Records follow. Pull out every line that contains "computer".

(Items listed in a dataset)
□ □ □ □ □

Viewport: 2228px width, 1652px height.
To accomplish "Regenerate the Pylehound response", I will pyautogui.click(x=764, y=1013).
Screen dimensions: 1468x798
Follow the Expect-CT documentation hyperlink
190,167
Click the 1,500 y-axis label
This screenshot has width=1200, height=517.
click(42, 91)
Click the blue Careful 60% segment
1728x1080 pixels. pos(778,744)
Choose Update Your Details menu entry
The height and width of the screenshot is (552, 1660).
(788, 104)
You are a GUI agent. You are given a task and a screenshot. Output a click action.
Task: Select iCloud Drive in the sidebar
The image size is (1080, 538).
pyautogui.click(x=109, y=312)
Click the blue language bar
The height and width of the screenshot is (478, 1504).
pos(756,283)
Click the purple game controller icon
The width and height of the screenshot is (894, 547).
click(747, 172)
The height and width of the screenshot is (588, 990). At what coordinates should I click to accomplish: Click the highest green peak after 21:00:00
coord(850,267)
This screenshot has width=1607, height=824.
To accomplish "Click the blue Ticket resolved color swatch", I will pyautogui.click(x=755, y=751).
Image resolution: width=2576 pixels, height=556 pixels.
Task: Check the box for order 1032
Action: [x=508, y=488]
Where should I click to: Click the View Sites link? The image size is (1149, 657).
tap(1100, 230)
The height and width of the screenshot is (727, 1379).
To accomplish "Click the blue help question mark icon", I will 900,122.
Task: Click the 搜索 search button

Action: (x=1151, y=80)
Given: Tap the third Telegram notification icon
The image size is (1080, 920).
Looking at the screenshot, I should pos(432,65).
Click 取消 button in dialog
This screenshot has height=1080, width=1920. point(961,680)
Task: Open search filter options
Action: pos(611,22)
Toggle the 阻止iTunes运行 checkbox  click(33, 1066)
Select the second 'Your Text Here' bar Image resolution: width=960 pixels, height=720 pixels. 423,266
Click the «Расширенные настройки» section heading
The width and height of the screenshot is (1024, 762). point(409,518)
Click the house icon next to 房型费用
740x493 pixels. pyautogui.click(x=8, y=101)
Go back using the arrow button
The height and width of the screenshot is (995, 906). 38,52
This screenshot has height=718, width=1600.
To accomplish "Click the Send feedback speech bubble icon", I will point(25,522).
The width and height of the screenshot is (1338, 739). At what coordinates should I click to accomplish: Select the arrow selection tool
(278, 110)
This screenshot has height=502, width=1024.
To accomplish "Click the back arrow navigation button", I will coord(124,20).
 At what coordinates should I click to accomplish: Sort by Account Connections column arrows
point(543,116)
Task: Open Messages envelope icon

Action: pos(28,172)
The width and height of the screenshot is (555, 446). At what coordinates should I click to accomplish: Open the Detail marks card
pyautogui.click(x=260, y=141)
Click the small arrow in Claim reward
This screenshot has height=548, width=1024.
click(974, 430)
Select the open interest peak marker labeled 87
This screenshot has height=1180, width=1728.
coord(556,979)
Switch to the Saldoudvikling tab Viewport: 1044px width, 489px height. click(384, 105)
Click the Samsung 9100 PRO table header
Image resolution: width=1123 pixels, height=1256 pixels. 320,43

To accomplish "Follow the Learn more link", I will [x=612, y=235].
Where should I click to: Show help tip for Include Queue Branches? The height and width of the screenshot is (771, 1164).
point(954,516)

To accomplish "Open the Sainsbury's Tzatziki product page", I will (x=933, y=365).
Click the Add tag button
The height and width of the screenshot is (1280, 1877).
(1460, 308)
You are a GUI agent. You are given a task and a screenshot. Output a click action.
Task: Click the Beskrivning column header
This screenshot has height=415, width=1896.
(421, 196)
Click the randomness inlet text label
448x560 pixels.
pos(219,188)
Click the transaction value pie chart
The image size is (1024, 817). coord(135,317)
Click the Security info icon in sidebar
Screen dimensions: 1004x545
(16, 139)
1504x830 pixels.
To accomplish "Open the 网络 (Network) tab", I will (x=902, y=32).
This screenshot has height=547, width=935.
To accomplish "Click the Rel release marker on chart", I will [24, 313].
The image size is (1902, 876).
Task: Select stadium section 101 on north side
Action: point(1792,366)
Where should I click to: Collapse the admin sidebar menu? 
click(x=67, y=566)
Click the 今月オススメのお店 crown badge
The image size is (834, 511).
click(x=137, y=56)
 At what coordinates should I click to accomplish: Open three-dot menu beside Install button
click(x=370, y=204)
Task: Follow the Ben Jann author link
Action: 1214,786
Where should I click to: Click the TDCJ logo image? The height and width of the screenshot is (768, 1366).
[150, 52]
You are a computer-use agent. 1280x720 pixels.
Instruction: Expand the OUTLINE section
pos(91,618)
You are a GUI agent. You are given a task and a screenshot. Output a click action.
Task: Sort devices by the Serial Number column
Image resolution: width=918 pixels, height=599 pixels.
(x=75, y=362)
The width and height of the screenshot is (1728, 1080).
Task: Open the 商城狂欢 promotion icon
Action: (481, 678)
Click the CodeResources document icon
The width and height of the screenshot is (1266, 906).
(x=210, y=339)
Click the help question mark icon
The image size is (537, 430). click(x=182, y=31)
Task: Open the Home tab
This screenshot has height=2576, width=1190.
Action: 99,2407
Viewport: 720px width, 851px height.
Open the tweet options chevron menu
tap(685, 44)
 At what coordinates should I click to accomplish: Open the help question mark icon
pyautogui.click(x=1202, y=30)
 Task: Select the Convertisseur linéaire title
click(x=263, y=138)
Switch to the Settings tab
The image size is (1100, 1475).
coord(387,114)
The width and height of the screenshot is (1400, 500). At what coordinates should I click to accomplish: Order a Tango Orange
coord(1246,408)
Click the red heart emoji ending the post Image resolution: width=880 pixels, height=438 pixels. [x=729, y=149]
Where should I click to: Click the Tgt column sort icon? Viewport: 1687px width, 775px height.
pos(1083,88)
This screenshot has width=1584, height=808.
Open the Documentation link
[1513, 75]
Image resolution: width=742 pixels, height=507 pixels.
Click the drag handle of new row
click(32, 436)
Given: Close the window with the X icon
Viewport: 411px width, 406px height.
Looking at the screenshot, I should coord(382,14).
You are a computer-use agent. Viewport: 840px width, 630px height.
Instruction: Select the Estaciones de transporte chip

□ □ □ □ □

> [YOUR RESPONSE]
You are a computer-use agent. 1280x720 pixels.
You are a computer-use agent. Viewport: 840px width, 630px height.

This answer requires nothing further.